Answer： a. P(x ≤ 75) = Σ [C(300, k) * (0.2)^k * (0.8)^(300-k)] for k from 0 to 75. b. P(x ≤ 75) using binomial probability function ≈ 0.9984 c. P(x ≤ 75) using normal approximation ≈ 0.9873 d. The answer from the exact binomial calculation (part b) is 0.9984, and the answer from the normal approximation (part c) is 0.9873. The normal approximation is pretty close but a bit lower than the exact binomial probability.

Explain This is a question about figuring out probabilities when you do something a bunch of times, like flipping a coin, and also using a neat trick called the "normal approximation" to estimate those probabilities!

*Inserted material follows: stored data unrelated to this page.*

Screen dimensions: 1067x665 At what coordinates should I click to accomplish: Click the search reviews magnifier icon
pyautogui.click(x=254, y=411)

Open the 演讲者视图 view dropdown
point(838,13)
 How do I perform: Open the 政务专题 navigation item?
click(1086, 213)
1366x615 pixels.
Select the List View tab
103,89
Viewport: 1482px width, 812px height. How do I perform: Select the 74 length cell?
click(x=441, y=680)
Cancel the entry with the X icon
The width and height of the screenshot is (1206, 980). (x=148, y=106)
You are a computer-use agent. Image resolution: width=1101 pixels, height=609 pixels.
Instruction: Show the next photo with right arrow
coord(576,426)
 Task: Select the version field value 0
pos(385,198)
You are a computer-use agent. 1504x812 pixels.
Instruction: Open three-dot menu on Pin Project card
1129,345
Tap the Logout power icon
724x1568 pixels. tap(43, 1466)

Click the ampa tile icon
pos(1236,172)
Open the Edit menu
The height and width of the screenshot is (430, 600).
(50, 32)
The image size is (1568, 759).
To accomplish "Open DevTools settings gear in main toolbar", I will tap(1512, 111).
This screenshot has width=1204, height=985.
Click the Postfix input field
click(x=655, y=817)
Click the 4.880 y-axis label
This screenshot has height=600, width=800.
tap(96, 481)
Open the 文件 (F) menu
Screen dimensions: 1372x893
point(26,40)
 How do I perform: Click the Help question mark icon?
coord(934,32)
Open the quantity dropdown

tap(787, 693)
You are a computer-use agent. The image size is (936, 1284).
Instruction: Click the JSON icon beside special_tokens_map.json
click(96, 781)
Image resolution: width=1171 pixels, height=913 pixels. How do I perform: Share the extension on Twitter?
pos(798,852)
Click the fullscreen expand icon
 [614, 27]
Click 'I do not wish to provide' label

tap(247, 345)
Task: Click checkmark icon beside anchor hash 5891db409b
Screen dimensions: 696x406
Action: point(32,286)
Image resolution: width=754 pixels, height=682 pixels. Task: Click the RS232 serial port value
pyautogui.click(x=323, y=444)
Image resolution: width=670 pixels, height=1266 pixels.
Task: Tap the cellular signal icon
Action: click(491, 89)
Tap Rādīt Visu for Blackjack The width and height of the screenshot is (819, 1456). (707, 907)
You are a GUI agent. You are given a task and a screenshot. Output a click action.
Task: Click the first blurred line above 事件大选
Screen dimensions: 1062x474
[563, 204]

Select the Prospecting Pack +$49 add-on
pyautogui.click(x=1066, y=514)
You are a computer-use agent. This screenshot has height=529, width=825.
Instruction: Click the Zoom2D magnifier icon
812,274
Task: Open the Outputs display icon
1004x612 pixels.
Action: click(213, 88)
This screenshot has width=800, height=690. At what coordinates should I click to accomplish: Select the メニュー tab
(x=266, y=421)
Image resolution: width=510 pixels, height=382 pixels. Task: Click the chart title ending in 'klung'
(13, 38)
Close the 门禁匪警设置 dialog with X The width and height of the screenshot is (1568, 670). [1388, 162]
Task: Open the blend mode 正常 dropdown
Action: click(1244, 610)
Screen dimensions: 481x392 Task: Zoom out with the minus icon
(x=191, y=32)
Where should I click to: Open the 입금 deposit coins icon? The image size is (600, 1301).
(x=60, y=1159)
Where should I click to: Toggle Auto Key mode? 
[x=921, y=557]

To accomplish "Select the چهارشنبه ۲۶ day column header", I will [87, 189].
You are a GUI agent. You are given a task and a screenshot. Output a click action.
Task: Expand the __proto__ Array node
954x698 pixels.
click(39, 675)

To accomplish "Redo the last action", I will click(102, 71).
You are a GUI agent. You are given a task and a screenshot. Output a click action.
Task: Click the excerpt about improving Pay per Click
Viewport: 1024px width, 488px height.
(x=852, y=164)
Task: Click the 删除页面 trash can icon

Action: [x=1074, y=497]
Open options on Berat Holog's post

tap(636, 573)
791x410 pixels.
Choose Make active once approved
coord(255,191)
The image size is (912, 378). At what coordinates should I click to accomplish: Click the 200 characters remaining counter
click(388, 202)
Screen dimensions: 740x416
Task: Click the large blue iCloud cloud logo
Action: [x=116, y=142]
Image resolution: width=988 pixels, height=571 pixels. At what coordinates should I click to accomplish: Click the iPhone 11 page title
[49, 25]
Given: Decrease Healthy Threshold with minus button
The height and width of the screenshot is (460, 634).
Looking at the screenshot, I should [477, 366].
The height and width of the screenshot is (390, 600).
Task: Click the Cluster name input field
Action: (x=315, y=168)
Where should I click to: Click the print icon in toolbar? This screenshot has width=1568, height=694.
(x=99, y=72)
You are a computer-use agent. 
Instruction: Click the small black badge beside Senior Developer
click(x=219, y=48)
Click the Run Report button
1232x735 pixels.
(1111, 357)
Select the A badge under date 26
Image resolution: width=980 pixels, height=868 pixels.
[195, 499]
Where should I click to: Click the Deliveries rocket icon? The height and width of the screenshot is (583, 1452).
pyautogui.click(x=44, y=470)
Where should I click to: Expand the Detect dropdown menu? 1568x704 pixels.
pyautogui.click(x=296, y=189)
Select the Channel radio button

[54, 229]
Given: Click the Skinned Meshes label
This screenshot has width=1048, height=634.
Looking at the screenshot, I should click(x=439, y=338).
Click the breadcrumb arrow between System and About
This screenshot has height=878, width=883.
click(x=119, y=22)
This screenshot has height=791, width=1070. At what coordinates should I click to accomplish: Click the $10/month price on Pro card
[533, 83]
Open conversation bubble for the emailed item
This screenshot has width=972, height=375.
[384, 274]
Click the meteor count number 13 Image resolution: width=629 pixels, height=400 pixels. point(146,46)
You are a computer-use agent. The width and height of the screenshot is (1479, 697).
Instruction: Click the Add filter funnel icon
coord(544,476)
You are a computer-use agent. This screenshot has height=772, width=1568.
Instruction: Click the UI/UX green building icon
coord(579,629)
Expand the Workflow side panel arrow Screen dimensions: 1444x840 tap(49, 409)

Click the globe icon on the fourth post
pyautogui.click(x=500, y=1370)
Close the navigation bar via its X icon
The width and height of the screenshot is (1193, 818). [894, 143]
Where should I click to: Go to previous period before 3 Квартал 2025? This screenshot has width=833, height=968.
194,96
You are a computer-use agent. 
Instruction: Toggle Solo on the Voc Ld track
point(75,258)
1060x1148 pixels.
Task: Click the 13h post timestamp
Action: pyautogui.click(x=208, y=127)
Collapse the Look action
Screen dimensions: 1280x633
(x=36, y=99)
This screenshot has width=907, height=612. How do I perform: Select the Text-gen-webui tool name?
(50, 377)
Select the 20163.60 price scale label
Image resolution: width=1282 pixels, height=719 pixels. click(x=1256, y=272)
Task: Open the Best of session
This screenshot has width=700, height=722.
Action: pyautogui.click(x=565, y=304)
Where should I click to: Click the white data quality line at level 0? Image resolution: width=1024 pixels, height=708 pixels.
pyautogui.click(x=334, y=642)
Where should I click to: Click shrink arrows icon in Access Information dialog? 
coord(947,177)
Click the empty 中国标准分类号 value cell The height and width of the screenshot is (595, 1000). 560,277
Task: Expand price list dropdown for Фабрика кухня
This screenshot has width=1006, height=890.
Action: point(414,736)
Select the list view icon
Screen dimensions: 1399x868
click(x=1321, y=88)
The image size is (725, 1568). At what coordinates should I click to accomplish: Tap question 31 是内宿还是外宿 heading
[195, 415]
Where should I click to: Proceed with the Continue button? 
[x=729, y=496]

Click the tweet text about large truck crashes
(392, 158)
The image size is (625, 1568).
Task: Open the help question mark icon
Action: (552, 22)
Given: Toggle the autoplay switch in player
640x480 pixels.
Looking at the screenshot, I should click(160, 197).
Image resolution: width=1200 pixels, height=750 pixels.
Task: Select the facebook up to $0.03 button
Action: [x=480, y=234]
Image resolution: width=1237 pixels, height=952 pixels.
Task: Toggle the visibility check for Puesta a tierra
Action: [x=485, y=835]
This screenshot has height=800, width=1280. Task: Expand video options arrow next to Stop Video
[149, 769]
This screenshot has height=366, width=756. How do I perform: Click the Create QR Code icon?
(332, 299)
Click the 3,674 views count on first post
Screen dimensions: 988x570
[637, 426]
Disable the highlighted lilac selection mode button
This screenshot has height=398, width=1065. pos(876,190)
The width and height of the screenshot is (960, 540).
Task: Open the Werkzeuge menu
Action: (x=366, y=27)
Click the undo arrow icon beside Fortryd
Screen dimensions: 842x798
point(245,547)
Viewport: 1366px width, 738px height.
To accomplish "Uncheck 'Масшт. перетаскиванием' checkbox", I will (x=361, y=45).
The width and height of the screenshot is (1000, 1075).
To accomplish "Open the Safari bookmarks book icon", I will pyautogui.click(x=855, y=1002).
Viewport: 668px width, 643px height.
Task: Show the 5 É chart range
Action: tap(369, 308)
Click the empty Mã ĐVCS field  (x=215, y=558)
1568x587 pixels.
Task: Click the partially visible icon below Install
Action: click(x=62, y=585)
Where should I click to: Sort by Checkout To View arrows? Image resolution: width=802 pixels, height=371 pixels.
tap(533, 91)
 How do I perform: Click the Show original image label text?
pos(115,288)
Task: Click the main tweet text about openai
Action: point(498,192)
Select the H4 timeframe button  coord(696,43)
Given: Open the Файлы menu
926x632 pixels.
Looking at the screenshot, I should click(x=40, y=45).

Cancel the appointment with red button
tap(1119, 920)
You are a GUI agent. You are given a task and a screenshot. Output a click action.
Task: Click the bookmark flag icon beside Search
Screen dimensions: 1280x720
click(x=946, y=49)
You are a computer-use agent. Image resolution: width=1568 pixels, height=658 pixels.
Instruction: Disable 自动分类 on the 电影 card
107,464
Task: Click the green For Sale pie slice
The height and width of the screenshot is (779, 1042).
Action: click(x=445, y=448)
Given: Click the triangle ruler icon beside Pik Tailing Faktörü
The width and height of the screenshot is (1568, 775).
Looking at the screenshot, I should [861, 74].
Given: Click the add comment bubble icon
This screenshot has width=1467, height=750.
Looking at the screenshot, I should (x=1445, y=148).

The solving step is: First off, let's pretend we're doing an experiment 300 times (that's n = 300). And each time, we have a 20% chance of success (that's p = 0.2). We want to know the chance of getting 75 or fewer successes.

a. Setting up the probability expression: Okay, so if we want 75 or fewer successes, that means we could get 0 successes, or 1, or 2, all the way up to 75! For each exact number of successes (let's call it k), the probability is figured out by a special formula: It's C(n, k) (which means "how many ways can you pick k successes out of n tries?") multiplied by p raised to the power of k (for the k successes) and (1-p) raised to the power of (n-k) (for the n-k failures). So, for 75 or fewer successes, we have to add up all those probabilities: P(x ≤ 75) = P(X=0) + P(X=1) + ... + P(X=75) This can be written as a big sum: Sum from k=0 to k=75 of: C(300, k) * (0.2)^k * (0.8)^(300-k) Isn't that cool how we can write it all out?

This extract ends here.